Stored records:
━━━
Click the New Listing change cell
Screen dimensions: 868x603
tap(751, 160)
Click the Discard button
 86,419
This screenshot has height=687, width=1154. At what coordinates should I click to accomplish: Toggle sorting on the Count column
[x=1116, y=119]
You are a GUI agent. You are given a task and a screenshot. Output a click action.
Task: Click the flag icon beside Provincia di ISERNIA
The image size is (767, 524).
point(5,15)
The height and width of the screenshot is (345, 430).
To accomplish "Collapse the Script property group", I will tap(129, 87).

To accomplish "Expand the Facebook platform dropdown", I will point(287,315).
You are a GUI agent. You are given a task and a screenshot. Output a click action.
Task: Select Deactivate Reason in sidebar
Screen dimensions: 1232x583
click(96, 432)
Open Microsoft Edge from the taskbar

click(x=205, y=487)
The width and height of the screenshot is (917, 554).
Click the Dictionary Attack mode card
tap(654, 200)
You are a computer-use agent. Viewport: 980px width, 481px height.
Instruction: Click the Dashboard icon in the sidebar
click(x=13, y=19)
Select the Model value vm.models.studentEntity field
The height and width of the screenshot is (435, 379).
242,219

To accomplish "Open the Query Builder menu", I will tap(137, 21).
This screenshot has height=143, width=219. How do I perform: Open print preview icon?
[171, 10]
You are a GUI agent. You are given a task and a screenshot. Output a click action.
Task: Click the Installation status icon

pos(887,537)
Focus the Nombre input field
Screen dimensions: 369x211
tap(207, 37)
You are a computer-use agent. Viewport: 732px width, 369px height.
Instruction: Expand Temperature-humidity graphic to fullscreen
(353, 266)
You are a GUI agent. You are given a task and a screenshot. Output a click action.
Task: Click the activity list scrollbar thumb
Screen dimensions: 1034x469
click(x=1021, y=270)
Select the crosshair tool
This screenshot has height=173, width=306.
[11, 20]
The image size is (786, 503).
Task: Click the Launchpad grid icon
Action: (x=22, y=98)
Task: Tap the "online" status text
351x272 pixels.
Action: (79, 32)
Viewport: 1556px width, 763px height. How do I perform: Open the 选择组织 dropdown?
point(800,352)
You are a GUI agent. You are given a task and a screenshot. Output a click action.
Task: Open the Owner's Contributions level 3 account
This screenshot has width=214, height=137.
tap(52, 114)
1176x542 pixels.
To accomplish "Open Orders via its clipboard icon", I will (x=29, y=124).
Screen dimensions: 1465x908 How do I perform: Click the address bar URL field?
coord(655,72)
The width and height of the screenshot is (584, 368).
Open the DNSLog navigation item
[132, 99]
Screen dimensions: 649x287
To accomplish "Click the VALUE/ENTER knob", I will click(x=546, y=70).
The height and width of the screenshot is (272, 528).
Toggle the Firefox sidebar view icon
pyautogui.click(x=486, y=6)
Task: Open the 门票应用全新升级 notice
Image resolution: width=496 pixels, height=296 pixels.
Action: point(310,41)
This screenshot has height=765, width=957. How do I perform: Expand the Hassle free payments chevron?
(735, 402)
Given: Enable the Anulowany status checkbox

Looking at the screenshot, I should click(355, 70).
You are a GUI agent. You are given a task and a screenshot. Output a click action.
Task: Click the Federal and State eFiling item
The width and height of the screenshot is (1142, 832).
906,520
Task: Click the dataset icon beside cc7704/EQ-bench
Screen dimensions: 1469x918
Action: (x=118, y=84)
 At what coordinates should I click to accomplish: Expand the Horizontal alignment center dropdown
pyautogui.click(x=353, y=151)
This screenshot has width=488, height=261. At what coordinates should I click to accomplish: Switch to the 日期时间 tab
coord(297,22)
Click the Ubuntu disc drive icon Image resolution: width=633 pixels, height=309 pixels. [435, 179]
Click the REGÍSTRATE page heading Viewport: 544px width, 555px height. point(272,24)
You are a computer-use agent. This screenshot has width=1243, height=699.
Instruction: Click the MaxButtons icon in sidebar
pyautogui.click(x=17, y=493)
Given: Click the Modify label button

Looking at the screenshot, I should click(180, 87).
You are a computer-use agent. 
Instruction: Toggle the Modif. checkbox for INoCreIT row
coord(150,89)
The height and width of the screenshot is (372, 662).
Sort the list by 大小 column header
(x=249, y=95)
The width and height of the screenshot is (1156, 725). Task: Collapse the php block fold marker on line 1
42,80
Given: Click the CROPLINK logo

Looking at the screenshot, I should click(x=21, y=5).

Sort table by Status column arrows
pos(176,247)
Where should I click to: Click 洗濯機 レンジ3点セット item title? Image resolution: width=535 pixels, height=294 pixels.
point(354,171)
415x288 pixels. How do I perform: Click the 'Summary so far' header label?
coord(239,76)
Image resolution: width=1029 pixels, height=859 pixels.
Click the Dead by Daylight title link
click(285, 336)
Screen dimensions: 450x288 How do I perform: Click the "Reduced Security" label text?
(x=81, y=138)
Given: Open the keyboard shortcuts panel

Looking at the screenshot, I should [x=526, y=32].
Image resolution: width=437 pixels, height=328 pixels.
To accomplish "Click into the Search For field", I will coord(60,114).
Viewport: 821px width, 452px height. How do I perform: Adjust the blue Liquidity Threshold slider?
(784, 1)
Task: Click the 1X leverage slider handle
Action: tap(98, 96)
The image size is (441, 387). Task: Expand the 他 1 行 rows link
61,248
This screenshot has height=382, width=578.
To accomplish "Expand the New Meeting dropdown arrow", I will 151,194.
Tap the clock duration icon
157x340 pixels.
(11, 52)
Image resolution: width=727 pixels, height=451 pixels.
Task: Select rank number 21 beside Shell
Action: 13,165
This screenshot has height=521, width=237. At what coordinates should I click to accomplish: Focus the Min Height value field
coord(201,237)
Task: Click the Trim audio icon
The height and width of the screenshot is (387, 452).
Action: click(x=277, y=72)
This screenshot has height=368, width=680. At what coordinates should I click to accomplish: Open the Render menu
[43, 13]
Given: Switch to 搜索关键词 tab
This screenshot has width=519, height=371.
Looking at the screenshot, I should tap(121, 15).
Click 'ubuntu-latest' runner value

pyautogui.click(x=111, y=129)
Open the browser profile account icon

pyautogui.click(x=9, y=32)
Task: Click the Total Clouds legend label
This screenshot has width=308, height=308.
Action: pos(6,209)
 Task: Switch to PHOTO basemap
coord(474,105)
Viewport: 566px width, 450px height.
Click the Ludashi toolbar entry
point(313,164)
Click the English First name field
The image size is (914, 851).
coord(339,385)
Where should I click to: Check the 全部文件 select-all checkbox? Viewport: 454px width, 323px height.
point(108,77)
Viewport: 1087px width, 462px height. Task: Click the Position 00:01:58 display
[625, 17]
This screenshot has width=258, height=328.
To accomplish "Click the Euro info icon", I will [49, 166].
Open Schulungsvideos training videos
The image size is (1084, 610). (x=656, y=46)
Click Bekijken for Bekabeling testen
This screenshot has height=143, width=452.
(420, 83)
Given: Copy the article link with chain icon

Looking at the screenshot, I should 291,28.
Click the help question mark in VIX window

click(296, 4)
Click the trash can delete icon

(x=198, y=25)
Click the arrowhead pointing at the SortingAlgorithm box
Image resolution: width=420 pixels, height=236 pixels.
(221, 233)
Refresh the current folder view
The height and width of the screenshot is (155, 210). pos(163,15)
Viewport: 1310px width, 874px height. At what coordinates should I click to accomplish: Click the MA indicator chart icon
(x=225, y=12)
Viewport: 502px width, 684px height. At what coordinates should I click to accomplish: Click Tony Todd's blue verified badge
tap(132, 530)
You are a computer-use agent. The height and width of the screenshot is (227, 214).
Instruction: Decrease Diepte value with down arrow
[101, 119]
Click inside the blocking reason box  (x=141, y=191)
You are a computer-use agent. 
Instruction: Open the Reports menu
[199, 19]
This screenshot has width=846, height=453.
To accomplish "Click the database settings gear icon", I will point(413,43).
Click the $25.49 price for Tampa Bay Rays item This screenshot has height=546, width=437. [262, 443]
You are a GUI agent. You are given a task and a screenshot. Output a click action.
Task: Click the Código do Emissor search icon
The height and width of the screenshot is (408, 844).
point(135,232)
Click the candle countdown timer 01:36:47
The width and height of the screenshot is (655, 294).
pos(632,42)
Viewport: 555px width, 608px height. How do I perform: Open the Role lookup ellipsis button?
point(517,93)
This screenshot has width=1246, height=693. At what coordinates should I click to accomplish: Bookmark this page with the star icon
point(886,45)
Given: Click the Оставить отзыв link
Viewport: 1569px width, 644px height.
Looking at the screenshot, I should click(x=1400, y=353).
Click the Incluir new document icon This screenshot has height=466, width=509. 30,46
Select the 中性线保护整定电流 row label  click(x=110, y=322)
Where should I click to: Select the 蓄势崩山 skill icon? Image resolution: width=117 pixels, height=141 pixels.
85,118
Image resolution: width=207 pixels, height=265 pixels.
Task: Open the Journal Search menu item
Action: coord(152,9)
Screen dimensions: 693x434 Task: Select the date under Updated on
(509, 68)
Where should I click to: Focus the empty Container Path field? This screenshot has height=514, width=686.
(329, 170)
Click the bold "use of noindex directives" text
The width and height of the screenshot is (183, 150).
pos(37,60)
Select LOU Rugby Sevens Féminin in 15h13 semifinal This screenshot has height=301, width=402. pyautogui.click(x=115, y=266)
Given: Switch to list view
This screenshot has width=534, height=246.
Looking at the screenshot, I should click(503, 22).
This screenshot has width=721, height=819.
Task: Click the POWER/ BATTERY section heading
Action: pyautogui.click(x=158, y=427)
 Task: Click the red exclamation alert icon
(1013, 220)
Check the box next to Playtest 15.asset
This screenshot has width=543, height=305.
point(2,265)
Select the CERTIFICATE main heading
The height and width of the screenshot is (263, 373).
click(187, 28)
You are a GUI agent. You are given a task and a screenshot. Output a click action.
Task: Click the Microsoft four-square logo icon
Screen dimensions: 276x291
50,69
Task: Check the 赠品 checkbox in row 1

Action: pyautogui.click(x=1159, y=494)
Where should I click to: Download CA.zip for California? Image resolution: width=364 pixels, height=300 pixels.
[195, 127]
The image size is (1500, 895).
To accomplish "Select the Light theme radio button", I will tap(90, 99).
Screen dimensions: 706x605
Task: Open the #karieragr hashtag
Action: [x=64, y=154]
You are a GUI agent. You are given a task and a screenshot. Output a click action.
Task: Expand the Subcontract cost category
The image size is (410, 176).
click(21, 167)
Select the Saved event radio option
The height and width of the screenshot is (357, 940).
━━━
• **EXERCISE DETAILS**: Lines from the first one above through the line containing "Task: Click the activity list scrollbar thumb" are to be retyped exactly, both included, and nothing more.

• **RESPONSE BOX**:
Click the New Listing change cell
Screen dimensions: 868x603
tap(751, 160)
Click the Discard button
 86,419
This screenshot has height=687, width=1154. At what coordinates should I click to accomplish: Toggle sorting on the Count column
[x=1116, y=119]
You are a GUI agent. You are given a task and a screenshot. Output a click action.
Task: Click the flag icon beside Provincia di ISERNIA
The image size is (767, 524).
point(5,15)
The height and width of the screenshot is (345, 430).
To accomplish "Collapse the Script property group", I will tap(129, 87).

To accomplish "Expand the Facebook platform dropdown", I will point(287,315).
You are a GUI agent. You are given a task and a screenshot. Output a click action.
Task: Select Deactivate Reason in sidebar
Screen dimensions: 1232x583
click(96, 432)
Open Microsoft Edge from the taskbar

click(x=205, y=487)
The width and height of the screenshot is (917, 554).
Click the Dictionary Attack mode card
tap(654, 200)
You are a computer-use agent. Viewport: 980px width, 481px height.
Instruction: Click the Dashboard icon in the sidebar
click(x=13, y=19)
Select the Model value vm.models.studentEntity field
The height and width of the screenshot is (435, 379).
242,219

To accomplish "Open the Query Builder menu", I will tap(137, 21).
This screenshot has height=143, width=219. How do I perform: Open print preview icon?
[171, 10]
You are a GUI agent. You are given a task and a screenshot. Output a click action.
Task: Click the Installation status icon

pos(887,537)
Focus the Nombre input field
Screen dimensions: 369x211
tap(207, 37)
You are a computer-use agent. Viewport: 732px width, 369px height.
Instruction: Expand Temperature-humidity graphic to fullscreen
(353, 266)
You are a GUI agent. You are given a task and a screenshot. Output a click action.
Task: Click the activity list scrollbar thumb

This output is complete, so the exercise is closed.